Hi. I don't know if I have ever made a proper introduction.
My name is Stephanie, or Mink if you like it. (I like it.)
I am 31 years OLD! I'm a high-school drop-out, but I have my G.E.D. (in which I scored within the top 3%). I have never gone to college, but would really like to before I turn 40. I have dabbled in art throughout my life and would love to pursue it as a career.
I kind of had a late start in life....
Here's part one of my story:
I grew up in Madrid, Maine, a town that isn't a town anymore...it has dis-incorporated. That means that it was too tiny and poor to sustain itself. My parents were from New Jersey. My father was so sick of people that he moved my mom and sister to the side of Saddleback Mountain in way-rural Maine in 1979. I was born in 1980 to a 40-year-old mother and a forty-three year old dad. My father built our home with no electricity, locally milled lumber, and sheer will. We got electricity when I was two.

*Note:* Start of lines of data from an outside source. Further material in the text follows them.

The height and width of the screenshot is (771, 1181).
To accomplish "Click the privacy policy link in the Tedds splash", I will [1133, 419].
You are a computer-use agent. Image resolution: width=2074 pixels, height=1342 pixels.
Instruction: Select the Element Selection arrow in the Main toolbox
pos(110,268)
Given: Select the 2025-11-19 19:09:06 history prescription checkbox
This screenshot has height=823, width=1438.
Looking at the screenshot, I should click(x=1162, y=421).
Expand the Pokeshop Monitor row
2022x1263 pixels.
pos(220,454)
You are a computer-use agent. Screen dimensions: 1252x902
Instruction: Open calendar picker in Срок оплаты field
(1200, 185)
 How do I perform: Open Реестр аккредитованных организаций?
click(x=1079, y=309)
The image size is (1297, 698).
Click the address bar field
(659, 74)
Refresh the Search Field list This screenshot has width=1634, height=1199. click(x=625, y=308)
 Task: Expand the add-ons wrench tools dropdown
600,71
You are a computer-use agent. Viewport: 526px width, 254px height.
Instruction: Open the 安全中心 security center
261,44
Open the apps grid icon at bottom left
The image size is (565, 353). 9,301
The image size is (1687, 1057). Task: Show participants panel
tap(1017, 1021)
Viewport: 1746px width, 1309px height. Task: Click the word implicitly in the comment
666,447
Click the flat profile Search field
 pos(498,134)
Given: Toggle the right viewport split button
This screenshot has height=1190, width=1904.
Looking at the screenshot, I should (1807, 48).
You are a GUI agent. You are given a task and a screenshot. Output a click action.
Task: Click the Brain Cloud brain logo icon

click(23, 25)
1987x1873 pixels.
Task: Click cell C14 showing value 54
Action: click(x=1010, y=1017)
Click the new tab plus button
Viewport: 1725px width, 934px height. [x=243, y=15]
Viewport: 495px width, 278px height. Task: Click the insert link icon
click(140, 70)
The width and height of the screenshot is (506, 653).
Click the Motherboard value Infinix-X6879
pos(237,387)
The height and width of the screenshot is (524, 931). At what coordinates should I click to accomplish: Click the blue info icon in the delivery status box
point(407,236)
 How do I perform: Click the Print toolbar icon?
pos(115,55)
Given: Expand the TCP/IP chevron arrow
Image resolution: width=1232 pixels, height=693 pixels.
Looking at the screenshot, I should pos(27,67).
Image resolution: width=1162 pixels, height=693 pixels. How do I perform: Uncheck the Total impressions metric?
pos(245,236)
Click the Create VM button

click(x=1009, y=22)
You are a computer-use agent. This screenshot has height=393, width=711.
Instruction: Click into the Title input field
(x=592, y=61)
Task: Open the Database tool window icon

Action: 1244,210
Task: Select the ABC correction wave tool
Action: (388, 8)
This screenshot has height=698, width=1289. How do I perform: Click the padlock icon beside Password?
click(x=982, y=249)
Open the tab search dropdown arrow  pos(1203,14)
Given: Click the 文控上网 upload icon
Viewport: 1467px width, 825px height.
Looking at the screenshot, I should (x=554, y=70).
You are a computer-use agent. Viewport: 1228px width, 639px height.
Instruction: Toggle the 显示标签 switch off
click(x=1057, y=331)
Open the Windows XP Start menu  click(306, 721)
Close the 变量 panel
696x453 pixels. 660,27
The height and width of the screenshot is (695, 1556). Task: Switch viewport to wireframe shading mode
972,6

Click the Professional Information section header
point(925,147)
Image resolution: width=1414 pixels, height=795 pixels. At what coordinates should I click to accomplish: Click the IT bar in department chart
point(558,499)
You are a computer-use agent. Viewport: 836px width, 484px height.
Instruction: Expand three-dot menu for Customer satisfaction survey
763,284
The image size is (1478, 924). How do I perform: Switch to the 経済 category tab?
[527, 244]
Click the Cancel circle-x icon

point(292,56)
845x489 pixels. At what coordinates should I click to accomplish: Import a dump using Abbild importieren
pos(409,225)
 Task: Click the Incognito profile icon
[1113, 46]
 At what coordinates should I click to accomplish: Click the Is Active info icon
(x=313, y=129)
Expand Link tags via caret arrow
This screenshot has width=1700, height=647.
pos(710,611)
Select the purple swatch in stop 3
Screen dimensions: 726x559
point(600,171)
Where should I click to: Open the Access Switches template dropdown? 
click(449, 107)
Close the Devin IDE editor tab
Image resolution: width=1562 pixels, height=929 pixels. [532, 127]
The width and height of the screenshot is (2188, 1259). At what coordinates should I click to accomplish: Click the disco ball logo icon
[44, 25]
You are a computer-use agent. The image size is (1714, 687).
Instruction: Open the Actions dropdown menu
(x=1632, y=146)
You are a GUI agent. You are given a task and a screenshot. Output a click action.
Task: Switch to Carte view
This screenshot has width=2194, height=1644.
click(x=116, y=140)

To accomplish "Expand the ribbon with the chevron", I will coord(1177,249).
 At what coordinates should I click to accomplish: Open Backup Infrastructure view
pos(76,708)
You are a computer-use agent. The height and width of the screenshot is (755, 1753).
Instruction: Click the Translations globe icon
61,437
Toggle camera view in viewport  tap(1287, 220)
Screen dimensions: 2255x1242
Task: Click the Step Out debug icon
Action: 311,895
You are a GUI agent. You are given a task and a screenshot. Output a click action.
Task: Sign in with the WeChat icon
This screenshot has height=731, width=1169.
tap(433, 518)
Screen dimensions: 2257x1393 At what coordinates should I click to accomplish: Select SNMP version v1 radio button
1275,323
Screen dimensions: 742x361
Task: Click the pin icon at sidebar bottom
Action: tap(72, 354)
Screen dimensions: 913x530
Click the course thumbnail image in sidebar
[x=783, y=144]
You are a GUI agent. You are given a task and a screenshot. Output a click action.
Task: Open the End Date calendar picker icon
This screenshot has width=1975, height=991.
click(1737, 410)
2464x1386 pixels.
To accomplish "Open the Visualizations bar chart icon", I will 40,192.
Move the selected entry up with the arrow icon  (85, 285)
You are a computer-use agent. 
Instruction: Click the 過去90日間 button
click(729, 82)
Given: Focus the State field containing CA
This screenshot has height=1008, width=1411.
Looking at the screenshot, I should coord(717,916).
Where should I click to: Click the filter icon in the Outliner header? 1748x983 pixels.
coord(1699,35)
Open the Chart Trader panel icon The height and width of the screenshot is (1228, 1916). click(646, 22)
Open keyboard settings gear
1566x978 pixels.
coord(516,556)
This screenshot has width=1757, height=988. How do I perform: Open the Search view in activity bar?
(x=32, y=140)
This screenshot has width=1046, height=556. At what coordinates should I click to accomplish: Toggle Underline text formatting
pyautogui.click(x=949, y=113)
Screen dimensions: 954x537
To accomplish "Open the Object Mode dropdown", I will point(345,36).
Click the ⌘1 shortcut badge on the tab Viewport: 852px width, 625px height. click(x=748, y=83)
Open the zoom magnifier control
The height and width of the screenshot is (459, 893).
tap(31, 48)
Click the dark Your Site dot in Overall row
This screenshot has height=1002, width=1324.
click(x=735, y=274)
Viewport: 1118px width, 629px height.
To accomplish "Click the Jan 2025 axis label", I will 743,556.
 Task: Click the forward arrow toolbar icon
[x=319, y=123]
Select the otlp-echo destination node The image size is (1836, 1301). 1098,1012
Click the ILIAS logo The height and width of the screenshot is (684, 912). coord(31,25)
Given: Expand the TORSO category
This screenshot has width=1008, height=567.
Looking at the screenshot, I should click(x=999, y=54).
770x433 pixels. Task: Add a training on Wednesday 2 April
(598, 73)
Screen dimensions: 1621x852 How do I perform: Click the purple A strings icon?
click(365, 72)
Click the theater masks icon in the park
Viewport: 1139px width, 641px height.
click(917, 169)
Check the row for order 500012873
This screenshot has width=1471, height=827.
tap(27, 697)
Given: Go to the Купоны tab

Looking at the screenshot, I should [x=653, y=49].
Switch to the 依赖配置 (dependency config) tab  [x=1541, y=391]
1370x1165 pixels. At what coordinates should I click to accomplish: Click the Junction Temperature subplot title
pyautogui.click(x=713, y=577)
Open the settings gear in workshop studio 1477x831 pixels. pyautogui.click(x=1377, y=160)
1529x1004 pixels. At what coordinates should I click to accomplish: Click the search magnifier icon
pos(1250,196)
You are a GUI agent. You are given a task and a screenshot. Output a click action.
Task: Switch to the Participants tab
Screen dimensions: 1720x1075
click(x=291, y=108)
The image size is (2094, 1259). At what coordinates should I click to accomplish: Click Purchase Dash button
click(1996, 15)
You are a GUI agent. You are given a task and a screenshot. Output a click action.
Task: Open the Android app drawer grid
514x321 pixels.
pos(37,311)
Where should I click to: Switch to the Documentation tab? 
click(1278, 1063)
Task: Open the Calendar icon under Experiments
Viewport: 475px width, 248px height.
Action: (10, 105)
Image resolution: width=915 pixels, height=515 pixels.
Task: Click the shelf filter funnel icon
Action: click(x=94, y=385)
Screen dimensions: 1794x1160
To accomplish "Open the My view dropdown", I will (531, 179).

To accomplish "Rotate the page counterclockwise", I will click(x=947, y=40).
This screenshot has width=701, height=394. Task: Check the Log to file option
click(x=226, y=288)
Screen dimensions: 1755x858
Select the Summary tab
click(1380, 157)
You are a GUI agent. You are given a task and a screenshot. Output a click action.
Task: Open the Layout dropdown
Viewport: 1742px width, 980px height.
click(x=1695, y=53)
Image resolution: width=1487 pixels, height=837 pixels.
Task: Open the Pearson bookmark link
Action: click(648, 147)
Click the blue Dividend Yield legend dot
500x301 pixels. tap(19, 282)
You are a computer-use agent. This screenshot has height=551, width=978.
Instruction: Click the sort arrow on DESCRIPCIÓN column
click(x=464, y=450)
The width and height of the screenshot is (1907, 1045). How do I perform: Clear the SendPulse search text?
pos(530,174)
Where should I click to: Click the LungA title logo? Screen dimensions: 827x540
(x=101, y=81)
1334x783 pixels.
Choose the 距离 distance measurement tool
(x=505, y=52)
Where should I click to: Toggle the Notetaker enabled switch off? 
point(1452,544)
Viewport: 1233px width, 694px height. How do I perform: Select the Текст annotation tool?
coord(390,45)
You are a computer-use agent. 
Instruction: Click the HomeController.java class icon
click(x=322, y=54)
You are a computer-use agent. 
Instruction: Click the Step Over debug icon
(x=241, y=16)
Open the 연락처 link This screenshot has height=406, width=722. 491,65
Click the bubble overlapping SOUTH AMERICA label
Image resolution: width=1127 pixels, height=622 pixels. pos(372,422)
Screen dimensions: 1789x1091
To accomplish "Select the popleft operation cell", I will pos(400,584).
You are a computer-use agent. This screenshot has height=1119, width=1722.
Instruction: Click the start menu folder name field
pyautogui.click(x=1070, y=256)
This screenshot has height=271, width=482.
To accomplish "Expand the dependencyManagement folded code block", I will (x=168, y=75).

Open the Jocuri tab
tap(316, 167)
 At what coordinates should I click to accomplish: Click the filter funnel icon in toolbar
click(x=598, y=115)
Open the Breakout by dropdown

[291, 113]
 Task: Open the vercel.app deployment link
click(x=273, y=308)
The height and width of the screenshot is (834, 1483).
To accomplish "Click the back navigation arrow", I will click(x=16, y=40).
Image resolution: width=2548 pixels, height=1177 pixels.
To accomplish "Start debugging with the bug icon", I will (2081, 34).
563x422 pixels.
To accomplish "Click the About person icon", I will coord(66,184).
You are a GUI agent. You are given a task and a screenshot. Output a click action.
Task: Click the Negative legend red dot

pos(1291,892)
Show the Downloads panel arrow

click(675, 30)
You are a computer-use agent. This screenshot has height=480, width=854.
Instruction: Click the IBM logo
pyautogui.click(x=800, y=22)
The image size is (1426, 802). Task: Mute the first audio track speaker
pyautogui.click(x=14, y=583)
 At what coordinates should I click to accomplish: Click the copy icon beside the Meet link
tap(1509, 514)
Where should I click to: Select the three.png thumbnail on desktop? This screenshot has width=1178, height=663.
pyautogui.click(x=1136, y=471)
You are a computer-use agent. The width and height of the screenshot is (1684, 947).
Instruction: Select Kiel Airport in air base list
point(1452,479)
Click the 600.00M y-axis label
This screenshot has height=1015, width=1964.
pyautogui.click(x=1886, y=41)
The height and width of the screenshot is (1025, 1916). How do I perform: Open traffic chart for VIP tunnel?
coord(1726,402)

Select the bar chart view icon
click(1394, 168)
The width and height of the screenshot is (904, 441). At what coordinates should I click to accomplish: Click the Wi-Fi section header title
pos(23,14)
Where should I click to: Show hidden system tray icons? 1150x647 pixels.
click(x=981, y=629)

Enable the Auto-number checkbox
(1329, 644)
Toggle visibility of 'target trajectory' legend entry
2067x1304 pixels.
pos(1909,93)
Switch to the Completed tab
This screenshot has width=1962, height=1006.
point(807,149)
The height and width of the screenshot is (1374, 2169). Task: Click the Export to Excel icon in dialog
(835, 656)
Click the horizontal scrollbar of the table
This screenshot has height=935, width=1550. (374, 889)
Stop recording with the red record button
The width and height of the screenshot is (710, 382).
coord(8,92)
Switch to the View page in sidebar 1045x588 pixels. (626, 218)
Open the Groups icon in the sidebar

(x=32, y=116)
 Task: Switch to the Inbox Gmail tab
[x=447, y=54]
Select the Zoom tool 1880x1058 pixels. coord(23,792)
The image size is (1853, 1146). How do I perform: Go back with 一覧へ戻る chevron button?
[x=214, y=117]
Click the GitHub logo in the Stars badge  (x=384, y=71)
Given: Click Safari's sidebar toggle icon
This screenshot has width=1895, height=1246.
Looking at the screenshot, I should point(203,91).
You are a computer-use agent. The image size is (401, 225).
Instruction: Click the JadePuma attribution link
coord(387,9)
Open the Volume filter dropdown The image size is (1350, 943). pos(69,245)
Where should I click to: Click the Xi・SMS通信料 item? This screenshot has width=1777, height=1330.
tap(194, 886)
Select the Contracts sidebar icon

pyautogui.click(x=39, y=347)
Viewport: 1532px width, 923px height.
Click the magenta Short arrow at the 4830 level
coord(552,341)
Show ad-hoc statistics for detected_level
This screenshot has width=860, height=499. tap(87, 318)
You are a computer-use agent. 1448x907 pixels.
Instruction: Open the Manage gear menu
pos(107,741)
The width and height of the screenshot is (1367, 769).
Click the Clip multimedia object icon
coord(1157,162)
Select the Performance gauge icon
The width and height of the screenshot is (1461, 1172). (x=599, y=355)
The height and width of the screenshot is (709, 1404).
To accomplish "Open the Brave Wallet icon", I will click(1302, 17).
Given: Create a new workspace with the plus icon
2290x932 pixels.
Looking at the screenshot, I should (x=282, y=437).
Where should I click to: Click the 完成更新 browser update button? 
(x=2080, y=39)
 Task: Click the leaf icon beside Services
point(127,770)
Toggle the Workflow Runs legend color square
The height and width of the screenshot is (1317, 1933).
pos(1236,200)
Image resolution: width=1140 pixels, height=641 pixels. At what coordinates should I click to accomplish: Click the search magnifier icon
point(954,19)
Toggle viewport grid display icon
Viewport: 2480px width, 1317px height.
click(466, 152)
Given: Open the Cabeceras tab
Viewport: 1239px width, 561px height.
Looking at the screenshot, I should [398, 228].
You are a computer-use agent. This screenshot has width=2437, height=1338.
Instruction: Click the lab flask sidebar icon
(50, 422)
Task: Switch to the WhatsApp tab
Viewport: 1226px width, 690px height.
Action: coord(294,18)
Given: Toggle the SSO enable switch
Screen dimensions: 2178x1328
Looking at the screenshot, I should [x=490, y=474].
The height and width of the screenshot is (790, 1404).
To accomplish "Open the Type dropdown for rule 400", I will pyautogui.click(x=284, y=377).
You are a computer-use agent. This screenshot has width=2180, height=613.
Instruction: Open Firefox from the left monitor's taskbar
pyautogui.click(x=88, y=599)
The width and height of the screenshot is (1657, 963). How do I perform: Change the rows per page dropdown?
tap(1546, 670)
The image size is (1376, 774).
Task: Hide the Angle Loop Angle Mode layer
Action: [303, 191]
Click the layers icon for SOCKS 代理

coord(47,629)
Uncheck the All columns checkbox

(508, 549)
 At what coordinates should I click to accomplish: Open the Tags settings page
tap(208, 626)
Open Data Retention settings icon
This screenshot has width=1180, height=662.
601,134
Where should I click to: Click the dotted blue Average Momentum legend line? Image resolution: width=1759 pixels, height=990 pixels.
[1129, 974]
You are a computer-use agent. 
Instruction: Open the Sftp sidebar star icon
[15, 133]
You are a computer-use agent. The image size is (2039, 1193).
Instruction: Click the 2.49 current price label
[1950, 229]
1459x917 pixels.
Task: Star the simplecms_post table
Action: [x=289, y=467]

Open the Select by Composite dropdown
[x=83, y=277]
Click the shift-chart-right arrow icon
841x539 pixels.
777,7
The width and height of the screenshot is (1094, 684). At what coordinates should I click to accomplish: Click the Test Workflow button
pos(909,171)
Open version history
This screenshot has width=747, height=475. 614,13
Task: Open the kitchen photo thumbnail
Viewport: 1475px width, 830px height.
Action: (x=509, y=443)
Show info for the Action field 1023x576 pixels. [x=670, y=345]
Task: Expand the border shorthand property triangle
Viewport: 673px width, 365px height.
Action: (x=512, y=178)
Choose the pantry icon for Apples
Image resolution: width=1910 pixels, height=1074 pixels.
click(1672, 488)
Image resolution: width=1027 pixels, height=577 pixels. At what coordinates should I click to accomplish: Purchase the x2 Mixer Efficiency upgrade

Dad was an improvisational genius, but nearly illiterate and terribly ill-tempered. He was the son of two German immigrants who came to America before WWII. My dad went to kindergarten in the country that his parents hailed from, but he and his mother fled back to the states right before the war started (we are not Jewish, but sometimes I wish we were). He went to first grade in America, not able to speak English. He drew Swastikas on his paper airplanes because it was all he knew. He was tormented in school because they said he was a Nazi. His house was raided many times because of his heritage, the government thought his parents were spies.
Mom was born to two deaf parents and has been an interpreter since she was three. She could read and write well at age four. She went to a catholic school where the nuns did not answer any of her questions about why God allowed suffering. She questioned the fairness of Hell, she thought Heaven would be boring. Yet she has always been deeply religious. She met my father at age fifteen, a friend of a friend. She was pregnant with my brother at age sixteen, and had to drop out of her catholic high-school (it's just what was done). Her and my father were married before my oldest brother was born.
Mom had aspirations of being an artist before she married Dad, she had won awards for her paintings in high-school, not for her technical skill, but for her vision. Mom had the ability to make people think and feel through her art. Sadly, like many women of that era, daily life got in the way of pursuing her artistic side.
I am afraid that will be my outcome, and though I fight it every day, I feel as though I am losing ground. My husband sees how I feel and encourages me to go to school. I am scared though....I am afraid of being a financial burden, of being peers with people quite younger than myself, of finding out that I am not really an artist.
how does one get through the fear and move on to success?